Input data Block Start

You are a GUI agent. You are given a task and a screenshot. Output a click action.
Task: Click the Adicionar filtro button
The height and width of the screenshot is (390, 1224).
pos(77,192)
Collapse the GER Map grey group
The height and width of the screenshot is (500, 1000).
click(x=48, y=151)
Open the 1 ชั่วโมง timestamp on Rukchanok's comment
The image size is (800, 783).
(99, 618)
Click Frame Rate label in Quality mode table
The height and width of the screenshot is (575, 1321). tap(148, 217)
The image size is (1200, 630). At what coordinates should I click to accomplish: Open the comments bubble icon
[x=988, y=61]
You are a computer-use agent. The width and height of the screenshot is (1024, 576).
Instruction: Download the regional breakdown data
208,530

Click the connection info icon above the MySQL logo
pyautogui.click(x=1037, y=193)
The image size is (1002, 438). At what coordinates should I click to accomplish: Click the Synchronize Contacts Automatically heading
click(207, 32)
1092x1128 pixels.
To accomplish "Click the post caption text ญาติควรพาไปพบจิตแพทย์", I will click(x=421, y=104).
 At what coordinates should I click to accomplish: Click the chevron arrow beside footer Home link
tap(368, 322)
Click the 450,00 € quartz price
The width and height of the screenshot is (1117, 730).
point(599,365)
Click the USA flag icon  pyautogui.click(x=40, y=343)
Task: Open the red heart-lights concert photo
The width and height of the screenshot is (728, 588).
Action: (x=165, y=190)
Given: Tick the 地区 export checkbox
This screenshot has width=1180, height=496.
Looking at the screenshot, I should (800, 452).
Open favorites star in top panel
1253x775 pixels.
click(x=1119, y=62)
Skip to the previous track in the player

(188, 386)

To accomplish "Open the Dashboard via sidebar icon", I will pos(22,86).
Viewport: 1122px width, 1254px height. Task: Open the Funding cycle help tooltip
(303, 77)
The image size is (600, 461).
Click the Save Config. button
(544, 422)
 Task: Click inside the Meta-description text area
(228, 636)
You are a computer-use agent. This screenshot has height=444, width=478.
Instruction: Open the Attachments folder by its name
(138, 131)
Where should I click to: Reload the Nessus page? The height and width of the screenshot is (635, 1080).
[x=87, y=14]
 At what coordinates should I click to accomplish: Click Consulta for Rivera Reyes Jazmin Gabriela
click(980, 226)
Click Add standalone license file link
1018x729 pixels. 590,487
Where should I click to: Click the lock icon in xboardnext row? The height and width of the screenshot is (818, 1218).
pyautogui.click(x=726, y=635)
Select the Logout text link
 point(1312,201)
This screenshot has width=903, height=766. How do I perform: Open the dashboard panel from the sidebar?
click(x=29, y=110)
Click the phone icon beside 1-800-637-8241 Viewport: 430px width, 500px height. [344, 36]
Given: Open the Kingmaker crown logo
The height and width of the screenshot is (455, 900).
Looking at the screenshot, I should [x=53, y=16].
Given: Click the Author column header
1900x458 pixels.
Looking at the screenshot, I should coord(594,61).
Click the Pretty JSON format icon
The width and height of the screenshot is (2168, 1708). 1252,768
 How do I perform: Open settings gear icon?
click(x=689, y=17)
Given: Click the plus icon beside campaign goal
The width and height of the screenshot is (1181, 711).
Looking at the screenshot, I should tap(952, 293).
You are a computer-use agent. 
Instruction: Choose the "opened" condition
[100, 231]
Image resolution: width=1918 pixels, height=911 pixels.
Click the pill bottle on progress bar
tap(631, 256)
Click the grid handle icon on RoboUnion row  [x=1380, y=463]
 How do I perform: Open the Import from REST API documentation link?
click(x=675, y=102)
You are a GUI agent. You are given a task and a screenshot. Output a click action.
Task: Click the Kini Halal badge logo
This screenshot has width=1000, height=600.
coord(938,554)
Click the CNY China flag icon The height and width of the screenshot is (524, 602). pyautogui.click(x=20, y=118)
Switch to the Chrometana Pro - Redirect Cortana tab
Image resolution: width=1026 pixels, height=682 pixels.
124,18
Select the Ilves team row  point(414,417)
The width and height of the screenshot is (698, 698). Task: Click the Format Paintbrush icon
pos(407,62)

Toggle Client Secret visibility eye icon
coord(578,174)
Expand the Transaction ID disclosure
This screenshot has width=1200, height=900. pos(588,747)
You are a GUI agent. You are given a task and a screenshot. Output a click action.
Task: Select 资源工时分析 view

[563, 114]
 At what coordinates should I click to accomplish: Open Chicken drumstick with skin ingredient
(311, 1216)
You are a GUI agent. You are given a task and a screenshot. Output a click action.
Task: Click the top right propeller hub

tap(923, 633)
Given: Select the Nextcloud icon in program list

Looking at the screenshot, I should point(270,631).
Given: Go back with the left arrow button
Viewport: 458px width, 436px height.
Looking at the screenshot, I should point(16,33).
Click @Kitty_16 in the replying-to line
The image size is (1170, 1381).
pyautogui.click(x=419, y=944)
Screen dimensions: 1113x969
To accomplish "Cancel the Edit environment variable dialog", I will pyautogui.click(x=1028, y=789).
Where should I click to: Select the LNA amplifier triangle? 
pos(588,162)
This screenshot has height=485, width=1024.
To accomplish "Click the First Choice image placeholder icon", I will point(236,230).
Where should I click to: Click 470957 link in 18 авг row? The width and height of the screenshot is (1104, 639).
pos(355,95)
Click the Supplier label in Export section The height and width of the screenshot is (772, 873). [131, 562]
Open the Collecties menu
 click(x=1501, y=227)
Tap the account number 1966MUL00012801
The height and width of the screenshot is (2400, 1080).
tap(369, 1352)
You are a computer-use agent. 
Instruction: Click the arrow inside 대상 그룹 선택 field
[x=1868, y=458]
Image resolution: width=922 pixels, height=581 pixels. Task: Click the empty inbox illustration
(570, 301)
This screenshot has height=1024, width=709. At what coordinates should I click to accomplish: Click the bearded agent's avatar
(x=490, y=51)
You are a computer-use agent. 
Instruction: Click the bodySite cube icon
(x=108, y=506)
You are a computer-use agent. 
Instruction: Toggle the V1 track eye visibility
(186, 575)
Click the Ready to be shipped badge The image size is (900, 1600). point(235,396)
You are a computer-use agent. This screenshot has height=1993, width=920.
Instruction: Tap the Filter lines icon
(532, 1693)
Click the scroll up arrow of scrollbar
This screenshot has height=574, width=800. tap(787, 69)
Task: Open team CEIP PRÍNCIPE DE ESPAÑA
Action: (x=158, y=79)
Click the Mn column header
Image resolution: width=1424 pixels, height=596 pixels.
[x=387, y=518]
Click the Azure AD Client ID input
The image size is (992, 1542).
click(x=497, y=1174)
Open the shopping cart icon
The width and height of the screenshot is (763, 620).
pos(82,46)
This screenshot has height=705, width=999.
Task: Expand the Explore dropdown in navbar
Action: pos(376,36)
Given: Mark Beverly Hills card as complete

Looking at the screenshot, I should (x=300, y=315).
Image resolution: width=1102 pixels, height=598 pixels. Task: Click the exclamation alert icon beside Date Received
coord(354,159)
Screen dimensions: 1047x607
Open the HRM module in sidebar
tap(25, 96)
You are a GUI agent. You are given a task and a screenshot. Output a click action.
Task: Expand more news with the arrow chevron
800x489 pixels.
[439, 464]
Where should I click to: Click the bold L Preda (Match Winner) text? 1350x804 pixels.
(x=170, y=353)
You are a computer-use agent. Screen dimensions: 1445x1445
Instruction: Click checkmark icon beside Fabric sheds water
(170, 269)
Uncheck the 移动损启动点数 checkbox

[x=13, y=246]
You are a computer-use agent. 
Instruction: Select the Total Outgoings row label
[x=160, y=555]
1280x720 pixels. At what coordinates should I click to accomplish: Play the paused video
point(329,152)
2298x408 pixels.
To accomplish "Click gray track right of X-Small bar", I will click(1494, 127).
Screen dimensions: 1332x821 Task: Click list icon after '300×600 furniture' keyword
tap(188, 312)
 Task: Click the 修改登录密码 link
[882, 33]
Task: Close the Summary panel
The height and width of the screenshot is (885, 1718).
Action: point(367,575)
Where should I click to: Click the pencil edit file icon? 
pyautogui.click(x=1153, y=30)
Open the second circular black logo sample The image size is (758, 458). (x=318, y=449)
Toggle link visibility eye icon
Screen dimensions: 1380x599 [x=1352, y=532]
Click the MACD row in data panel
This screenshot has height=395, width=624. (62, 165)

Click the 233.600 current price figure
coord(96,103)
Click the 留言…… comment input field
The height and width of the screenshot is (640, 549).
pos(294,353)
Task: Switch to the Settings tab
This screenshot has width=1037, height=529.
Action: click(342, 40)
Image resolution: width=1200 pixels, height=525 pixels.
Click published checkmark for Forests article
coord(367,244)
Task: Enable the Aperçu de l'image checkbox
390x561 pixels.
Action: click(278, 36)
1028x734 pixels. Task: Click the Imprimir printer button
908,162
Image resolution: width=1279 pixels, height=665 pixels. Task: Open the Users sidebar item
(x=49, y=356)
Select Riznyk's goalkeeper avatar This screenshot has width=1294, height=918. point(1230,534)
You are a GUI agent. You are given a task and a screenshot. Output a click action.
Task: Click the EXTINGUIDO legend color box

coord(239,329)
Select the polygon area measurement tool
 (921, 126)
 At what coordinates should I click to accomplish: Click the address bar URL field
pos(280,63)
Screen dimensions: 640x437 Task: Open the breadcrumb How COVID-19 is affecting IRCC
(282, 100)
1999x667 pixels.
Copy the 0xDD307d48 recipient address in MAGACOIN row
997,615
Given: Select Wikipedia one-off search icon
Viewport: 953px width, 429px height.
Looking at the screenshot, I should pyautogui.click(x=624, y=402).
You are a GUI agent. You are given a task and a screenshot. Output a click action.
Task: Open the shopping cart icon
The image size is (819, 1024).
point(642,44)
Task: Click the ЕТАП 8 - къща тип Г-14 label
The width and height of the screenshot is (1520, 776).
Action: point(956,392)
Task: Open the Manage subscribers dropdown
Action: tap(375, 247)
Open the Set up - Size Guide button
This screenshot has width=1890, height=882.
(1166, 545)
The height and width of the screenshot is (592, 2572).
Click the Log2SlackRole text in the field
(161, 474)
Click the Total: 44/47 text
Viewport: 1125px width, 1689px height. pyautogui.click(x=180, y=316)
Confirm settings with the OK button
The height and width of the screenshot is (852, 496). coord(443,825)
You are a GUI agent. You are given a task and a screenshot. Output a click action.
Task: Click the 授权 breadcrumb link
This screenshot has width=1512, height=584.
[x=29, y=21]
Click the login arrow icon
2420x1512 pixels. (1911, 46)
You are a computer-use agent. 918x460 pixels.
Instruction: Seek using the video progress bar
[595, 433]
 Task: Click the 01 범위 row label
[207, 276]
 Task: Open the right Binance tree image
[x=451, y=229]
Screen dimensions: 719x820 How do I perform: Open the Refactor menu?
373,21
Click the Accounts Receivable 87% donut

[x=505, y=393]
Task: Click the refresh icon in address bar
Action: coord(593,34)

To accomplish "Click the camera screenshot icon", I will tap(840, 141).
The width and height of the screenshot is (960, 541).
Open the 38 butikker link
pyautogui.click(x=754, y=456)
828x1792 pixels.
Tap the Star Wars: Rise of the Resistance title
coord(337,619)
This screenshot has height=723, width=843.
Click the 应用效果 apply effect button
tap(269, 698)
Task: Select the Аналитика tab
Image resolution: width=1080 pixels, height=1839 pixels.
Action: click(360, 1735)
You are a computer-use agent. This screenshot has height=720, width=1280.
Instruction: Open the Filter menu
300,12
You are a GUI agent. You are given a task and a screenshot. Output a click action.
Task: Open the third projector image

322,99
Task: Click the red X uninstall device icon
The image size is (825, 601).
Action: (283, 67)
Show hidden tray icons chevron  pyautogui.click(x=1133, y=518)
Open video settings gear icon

Input data Block End

What this task involves »
Extract every line above containing the word "shopping".

Your response »
Open the shopping cart icon
Task: Open the shopping cart icon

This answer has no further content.